Ingredients: Corn flour, Rapeseed oil, Salt, sweet paprika, Black pepper, Sweet potato
Use a large metal or plastic bowl. Mix gently but thoroughly for about 1–2 minutes, until the flour is no longer visible. You can use kitchen gloves to evenly distribute the oil.

Baking

5

Arrange the fries in a single layer on the prepared baking sheet so that they do not overlap — this will ensure even browning. Place the baking sheet in the preheated oven and bake for 20 minutes. After 10 minutes, open the oven and use a spatula to turn each fry so that the other side browns as well.

Ingredients: Sweet potato
The best is a wide and flat baking tray — avoid a small tray with a thick layer of fries. Turning the fries halfway through baking is key. If you are using a convection oven, bake for 18–20 minutes.

Sauce

6

While the fries are baking, prepare the sauce: in a bowl, place natural yogurt, add pressed garlic, juice from half a lemon (about 25 g of juice), finely chopped chives, and a pinch of salt. Mix with a fork until smooth. Taste and, if necessary, season with juice from the remaining part of the lemon or salt.

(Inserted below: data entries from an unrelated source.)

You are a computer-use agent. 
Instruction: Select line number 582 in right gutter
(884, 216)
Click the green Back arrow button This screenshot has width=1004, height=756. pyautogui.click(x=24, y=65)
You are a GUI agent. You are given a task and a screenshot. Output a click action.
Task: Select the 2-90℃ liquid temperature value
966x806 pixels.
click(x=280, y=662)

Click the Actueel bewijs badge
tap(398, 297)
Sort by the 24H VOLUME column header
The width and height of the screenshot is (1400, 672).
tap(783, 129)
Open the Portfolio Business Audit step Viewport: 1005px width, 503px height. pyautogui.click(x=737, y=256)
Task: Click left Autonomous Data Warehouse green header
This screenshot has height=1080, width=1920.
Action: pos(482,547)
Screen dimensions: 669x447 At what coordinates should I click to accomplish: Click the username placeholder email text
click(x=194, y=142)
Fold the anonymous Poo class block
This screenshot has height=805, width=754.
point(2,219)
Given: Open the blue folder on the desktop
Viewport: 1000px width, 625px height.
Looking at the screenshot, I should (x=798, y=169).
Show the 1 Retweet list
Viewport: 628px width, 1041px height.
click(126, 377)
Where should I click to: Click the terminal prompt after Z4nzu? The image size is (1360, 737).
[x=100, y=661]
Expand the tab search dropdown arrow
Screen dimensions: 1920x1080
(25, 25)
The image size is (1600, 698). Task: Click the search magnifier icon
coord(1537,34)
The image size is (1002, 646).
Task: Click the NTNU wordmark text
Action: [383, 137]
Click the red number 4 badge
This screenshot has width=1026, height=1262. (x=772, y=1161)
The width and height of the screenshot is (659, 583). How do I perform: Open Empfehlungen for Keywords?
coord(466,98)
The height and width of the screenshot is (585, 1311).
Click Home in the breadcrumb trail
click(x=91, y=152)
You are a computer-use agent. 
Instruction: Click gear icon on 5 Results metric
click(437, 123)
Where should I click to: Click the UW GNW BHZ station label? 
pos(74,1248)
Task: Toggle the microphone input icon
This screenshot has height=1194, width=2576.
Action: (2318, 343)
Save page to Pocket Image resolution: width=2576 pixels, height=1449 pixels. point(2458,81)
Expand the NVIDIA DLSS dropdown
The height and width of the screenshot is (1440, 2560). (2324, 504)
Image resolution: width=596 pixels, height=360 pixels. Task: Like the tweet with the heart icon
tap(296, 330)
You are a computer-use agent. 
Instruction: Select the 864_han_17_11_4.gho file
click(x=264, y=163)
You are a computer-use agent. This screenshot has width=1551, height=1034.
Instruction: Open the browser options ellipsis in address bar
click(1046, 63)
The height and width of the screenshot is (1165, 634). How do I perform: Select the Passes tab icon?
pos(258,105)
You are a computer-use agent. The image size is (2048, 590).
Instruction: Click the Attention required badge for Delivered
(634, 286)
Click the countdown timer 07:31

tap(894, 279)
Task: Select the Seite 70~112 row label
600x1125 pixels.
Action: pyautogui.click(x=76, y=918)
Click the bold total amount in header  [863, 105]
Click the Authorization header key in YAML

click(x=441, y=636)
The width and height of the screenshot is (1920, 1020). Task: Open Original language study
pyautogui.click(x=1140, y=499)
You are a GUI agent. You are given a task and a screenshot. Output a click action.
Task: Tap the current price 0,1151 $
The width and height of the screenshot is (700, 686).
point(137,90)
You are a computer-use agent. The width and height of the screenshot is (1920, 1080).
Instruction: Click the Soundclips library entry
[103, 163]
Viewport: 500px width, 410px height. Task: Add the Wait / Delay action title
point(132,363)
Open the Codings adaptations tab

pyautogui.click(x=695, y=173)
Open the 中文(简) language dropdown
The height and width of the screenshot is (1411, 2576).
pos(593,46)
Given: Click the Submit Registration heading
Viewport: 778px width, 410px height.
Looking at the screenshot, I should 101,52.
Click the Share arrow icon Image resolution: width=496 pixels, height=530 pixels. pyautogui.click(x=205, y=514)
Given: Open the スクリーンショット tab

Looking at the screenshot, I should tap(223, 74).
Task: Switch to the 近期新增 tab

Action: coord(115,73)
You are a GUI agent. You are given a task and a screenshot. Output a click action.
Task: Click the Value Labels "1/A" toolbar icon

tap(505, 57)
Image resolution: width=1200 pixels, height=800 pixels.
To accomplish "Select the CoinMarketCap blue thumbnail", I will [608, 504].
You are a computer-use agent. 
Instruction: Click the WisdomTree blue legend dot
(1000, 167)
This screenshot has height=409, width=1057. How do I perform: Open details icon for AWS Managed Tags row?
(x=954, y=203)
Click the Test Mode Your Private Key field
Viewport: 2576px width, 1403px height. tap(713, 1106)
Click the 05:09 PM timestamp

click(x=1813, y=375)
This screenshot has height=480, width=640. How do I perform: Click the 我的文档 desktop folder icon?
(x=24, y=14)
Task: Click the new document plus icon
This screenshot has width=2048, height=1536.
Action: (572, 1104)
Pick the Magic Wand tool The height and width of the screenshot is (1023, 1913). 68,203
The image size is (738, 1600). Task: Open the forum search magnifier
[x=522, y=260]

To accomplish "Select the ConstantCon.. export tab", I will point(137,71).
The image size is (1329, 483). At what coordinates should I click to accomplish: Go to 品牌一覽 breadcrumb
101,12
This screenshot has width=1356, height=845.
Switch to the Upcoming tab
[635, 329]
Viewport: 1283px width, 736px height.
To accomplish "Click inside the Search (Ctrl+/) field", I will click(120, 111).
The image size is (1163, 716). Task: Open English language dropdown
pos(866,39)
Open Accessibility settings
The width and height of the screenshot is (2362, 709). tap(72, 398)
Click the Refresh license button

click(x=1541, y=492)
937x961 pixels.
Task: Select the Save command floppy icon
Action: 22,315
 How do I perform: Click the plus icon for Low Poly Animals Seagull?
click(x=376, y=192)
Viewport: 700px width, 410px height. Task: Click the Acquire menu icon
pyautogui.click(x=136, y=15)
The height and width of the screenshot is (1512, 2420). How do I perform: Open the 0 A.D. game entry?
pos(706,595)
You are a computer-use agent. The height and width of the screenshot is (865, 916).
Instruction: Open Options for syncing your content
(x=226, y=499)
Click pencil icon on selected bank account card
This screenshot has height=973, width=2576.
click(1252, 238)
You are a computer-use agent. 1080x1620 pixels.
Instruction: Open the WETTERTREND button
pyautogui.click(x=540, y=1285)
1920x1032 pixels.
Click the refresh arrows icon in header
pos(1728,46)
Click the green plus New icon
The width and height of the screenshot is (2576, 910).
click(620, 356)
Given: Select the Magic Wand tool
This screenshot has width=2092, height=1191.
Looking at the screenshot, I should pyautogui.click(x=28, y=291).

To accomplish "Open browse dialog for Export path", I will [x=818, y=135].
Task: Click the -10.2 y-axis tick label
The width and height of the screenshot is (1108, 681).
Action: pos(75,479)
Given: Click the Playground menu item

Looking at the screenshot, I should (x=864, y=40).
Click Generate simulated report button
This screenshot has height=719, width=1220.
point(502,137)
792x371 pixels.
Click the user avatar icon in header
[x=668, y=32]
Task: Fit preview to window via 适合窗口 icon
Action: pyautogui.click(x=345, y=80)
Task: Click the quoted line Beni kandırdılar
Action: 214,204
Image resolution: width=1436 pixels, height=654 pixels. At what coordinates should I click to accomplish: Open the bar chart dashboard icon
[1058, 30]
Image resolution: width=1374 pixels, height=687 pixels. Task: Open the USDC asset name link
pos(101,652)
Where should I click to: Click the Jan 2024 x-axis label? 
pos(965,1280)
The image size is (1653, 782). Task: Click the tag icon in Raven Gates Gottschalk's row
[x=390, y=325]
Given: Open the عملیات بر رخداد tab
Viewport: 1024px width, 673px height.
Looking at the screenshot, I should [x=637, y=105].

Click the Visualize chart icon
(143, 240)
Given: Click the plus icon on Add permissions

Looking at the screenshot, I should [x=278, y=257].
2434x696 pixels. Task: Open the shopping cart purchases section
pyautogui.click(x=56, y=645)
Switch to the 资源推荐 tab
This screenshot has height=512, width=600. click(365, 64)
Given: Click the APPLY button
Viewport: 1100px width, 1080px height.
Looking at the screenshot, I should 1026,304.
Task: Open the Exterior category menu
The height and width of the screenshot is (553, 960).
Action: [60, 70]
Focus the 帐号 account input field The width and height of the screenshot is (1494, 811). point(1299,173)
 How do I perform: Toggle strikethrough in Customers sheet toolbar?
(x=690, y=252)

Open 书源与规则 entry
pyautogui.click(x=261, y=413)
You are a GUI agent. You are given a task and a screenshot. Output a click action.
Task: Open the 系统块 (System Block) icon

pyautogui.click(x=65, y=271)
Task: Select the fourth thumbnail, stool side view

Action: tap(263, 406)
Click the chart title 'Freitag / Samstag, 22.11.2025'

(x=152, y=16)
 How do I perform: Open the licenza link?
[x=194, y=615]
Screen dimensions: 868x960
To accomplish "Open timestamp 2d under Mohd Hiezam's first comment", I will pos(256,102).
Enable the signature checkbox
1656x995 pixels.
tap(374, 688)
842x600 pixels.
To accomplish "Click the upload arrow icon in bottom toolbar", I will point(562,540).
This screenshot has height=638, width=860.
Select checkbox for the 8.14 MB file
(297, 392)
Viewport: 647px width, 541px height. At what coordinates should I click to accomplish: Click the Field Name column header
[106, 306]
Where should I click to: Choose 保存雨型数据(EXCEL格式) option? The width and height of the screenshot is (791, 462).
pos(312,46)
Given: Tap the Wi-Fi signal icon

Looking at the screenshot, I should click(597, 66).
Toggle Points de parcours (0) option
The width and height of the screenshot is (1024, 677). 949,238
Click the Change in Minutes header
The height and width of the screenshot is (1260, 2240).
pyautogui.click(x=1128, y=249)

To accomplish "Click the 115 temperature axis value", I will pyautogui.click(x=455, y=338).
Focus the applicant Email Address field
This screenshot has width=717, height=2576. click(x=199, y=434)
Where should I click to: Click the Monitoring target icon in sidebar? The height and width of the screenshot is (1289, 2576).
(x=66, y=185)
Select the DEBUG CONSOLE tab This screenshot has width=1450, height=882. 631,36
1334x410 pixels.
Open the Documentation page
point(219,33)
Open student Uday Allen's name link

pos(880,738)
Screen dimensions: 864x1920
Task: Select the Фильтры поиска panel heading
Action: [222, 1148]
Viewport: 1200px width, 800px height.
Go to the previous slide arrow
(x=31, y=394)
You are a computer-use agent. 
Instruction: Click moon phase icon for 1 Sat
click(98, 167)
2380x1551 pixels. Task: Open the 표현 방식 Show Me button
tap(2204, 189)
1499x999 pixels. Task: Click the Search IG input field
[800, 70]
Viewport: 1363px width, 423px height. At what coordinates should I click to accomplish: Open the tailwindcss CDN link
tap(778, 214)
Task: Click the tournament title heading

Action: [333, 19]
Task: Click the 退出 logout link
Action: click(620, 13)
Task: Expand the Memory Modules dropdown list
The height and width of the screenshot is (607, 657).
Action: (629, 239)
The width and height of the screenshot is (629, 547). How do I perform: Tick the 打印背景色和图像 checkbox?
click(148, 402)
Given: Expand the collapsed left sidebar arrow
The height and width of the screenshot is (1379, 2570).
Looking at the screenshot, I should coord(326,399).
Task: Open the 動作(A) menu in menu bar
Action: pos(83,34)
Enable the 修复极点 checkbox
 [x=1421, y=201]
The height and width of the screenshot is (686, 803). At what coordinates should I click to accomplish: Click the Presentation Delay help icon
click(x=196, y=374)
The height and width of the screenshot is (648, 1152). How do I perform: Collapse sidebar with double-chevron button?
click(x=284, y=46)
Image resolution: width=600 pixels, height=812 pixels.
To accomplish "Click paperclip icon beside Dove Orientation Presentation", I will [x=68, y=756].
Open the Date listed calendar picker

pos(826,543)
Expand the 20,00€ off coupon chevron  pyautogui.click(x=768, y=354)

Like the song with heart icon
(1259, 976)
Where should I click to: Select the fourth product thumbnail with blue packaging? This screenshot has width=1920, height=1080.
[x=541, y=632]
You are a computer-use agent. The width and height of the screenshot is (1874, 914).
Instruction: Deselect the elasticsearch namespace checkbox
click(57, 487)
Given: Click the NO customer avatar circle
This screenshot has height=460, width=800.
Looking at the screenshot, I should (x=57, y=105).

Ingredients: Natural yogurt, Garlic, Lemon, Chives, Salt
Use a small bowl and a fork or whisk. If the yogurt is very runny, set the sauce aside in the fridge for 5 minutes — the flavors will meld, and the lemon juice will slightly thicken it.

Finishing and serving

7

After the baking time is up, take the tray out and check the fries — they should be golden at the edges and soft in the middle. If they are not crispy enough, bake for an additional 3–5 minutes. Transfer the fries to a plate, sprinkle with a little salt and optionally with chili flakes, as well as fresh chives. Serve immediately with yogurt sauce.

Ingredients: Sweet potato, Salt, Chili flakes, Chives, Natural yogurt
Test for softness: insert a fork into one fry and the fork should go in easily, with the edge being slightly crispy. Fries are crispiest right after baking — waiting to serve will make them soften.

Fun Fact

💡

Sweet potatoes are commonly used in cuisines around the world, but in Poland, they have gained popularity as a healthier alternative to potatoes — they contain more beta-carotene and often pair better with sweetness and spices.

Best for

Tips

🍽️ Serving

Serve the fries hot, directly after baking, with yogurt sauce in a small bowl on the side. A side of young cabbage coleslaw or arugula and citrus salad pairs well. For a spicy version, add more chili flakes or serve an additional sauce based on mayonnaise and hot pepper.

🥡 Storage

Store the baked fries in the refrigerator for up to 24 hours in an airtight container. To refresh and restore crispiness, preheat the oven to 200°C and bake the fries for 5–8 minutes. Store the yogurt sauce separately for up to 2 days.